EN2.8 | Premalignant and Malignant ENT Screening — Summary & Reflection

KEY TAKEAWAYS

ENT cancer screening requires: (1) risk factor profiling — tobacco (smoked + smokeless), alcohol (synergistic with tobacco), betel nut (OSMF → oral SCC), HPV (oropharyngeal SCC, tonsil + tongue base, younger patients), EBV (NPC, Southeast Asian/Cantonese, bilateral cervical nodes + Eustachian tube obstruction + nasal symptoms); (2) systematic examination — oral cavity (torch + tongue depressor, look for leukoplakia [white, can't rub off], erythroplakia [red velvety, urgent biopsy ~50% malignancy], OSMF [pale fibrous mucosa + trismus], ulcers), oropharynx (tonsil asymmetry, ulcers), larynx (indirect laryngoscopy for hoarseness >3 weeks — glottic SCC early/good prognosis/no hoarse voice early; supraglottic SCC late/nodes early/poor prognosis), neck (palpate all levels, hard non-tender nodes in smoker = metastatic SCC).
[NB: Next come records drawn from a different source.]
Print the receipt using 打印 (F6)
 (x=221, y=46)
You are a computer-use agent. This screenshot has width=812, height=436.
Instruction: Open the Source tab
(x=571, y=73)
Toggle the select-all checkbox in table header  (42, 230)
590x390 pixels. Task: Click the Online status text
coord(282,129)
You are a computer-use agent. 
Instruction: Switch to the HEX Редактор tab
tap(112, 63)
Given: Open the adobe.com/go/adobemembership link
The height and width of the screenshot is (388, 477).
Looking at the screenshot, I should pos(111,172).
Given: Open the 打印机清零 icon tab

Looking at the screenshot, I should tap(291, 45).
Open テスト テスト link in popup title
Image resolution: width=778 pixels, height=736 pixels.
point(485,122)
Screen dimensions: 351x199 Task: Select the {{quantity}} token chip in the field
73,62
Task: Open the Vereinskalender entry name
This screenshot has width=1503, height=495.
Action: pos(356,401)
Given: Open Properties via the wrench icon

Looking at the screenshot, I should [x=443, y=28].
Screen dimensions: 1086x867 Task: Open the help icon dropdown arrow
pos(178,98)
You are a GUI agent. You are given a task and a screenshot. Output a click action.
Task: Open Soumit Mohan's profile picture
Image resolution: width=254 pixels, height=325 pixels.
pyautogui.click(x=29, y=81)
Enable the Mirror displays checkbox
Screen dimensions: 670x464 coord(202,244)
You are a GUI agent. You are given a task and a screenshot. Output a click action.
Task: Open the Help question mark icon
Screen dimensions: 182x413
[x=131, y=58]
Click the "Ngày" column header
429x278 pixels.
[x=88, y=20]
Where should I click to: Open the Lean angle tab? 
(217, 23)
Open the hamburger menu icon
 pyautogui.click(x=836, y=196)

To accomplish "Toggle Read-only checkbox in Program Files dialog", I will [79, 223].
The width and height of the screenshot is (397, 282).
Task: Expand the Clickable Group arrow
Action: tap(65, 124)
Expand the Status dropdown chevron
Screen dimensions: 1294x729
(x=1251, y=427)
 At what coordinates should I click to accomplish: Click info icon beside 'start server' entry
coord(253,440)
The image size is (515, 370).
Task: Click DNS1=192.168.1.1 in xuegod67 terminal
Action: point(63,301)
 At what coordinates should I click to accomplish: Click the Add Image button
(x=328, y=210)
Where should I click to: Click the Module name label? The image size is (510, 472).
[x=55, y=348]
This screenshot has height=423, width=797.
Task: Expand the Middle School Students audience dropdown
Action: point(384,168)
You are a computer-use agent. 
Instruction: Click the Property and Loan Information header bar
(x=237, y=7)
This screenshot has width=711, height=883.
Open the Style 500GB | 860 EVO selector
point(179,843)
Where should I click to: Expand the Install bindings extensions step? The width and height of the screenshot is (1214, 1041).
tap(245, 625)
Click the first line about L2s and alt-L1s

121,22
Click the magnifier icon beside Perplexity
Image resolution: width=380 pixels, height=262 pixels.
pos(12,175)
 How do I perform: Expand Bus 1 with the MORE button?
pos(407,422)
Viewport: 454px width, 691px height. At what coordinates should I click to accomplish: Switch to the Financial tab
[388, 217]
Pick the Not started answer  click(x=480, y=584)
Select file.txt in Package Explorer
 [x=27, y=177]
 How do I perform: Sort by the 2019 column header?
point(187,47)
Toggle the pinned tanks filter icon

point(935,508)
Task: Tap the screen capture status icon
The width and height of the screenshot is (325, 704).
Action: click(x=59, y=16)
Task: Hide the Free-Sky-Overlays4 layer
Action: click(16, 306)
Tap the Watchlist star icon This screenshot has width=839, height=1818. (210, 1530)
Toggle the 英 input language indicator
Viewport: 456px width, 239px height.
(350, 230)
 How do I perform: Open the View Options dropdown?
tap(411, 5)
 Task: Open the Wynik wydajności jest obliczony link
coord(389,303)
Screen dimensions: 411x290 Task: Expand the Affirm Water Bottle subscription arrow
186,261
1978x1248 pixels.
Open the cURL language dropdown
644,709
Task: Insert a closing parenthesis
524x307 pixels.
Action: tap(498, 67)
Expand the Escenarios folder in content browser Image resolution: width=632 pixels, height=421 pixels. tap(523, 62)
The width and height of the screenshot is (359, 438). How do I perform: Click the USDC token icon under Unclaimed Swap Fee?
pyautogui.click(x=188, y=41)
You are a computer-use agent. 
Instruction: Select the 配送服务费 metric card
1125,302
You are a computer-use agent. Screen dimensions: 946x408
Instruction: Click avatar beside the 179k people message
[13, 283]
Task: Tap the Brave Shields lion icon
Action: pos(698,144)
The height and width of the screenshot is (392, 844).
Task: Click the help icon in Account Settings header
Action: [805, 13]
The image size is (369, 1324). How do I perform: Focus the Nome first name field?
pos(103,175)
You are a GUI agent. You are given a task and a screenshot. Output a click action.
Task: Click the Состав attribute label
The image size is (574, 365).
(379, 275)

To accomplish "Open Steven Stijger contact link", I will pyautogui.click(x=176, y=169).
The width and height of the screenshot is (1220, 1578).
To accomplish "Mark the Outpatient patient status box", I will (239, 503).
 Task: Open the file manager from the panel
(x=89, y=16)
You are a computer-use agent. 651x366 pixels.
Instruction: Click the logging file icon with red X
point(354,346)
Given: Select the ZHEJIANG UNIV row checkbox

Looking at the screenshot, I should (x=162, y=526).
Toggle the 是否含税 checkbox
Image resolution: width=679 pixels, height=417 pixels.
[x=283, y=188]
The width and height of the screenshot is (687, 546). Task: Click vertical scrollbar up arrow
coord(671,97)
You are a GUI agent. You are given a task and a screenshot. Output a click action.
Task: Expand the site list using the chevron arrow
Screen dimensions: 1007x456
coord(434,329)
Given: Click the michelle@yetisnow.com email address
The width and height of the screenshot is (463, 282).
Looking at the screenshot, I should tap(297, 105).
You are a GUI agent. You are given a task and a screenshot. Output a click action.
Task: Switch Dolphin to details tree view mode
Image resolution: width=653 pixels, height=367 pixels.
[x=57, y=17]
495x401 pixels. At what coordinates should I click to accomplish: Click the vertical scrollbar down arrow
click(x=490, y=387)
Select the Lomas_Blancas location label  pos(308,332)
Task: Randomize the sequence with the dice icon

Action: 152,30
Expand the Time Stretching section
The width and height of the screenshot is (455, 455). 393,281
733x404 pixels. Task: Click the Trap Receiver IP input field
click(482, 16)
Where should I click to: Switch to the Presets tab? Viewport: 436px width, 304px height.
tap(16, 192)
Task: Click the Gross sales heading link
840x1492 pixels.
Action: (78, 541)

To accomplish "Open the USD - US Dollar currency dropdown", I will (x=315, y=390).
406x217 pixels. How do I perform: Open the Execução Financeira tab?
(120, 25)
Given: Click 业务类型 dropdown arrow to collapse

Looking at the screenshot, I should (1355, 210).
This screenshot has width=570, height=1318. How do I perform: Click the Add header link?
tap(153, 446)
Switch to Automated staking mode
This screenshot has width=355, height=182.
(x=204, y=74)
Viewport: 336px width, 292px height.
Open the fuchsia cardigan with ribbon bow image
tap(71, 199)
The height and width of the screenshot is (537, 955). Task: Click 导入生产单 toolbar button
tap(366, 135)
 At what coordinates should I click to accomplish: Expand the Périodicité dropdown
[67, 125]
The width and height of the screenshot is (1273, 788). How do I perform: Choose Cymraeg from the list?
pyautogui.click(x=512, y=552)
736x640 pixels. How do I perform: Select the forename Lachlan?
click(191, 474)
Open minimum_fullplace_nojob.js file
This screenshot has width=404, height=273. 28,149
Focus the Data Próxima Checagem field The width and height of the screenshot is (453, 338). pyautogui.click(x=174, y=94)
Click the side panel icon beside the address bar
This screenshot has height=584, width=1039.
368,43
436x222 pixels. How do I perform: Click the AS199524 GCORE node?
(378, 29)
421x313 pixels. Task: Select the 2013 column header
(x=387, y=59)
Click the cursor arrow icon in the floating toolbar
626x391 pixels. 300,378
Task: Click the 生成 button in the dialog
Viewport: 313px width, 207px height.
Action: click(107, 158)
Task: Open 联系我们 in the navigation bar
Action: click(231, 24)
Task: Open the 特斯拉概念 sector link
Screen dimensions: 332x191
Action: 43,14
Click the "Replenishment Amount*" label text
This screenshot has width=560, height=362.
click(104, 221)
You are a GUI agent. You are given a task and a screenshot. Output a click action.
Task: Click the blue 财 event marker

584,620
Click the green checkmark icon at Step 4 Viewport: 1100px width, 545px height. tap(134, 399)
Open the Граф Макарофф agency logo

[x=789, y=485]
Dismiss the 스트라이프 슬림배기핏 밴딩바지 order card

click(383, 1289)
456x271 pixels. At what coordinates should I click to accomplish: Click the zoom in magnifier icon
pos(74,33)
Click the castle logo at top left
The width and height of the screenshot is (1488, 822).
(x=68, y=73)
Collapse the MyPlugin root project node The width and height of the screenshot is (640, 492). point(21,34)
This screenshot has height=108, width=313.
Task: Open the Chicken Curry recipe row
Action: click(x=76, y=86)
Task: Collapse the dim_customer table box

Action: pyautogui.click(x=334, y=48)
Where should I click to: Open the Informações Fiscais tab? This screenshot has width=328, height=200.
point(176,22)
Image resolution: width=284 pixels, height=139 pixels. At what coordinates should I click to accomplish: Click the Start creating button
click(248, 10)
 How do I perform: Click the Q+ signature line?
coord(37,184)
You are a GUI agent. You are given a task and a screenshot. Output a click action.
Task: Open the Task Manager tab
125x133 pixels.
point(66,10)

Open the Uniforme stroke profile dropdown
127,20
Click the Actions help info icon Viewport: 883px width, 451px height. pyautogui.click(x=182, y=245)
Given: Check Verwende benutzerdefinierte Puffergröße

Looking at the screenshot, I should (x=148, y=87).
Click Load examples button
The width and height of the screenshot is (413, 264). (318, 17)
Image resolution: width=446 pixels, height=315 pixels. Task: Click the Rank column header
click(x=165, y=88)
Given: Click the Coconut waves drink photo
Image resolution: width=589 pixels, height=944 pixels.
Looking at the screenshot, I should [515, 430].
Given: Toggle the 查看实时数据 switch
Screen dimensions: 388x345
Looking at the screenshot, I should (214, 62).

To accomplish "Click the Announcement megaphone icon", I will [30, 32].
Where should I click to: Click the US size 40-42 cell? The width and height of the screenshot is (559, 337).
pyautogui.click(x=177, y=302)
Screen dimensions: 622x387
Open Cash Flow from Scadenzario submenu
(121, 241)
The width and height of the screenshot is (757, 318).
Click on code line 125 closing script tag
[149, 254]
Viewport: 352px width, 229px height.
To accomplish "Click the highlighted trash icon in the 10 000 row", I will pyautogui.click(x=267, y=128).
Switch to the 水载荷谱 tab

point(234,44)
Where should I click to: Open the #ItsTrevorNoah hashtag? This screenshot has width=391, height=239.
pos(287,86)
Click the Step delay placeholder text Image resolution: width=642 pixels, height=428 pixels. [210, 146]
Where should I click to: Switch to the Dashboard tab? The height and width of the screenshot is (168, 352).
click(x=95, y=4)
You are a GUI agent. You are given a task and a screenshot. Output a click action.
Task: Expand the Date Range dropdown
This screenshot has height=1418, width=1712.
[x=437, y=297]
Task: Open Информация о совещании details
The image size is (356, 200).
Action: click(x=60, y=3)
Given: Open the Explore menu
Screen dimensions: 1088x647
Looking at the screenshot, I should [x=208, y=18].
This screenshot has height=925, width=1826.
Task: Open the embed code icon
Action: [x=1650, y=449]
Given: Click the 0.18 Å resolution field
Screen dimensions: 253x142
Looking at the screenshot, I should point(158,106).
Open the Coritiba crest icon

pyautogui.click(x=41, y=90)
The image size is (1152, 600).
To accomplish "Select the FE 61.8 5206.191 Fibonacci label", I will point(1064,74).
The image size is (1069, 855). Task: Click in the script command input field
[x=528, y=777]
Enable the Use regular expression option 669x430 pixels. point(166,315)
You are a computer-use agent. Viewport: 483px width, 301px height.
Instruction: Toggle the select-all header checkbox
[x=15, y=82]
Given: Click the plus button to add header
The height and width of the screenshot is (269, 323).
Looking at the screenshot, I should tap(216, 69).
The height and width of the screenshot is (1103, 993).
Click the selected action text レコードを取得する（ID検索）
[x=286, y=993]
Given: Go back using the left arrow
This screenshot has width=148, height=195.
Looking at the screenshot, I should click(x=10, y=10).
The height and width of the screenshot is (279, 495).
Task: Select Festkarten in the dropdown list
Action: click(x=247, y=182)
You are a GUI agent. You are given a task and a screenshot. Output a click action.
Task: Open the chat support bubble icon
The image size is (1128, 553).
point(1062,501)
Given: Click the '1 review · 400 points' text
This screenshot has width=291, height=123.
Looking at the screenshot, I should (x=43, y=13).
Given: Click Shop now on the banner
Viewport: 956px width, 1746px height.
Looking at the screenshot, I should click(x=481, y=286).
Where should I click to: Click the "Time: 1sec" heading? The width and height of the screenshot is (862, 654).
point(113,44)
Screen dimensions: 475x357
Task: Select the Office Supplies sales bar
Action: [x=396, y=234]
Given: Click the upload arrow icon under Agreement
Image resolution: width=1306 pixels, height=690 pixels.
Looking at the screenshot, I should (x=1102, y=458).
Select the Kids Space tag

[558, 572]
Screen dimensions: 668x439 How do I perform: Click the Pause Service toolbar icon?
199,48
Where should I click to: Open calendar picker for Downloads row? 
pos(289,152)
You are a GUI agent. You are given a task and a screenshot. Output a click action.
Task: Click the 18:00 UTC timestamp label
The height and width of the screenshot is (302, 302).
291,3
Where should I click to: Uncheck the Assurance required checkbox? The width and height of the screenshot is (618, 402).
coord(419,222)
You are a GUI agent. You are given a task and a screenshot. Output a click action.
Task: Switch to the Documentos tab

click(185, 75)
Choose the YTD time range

Leukoplakia: 5% malignant transformation, all need biopsy. OSMF: 7–12% malignant transformation. NPC triad: cervical nodes + serous OM (ETD) + nasal symptoms + EBV. All suspicious mucosal lesions: biopsy; all neck nodes: FNAC first (not open biopsy).

REFLECT

Consider this: in India, the average delay between first symptom and ENT cancer diagnosis is 6–18 months. Much of this delay occurs at the primary care level — the first doctor seen by the patient. That doctor — who might be you — either identifies the lesion and refers urgently, or reassures the patient that the painless white patch is 'nothing serious' and tells them to come back in a month. The outcome of that decision is potentially the difference between a T1 lesion (>90% cure rate) and a T4 lesion (<30% cure rate). As you go through clinical postings, practise the habit of looking at every patient's oral cavity when you examine them — not just when they complain of oral symptoms. ENT cancer is often found by accident during a non-ENT consultation. Be that doctor.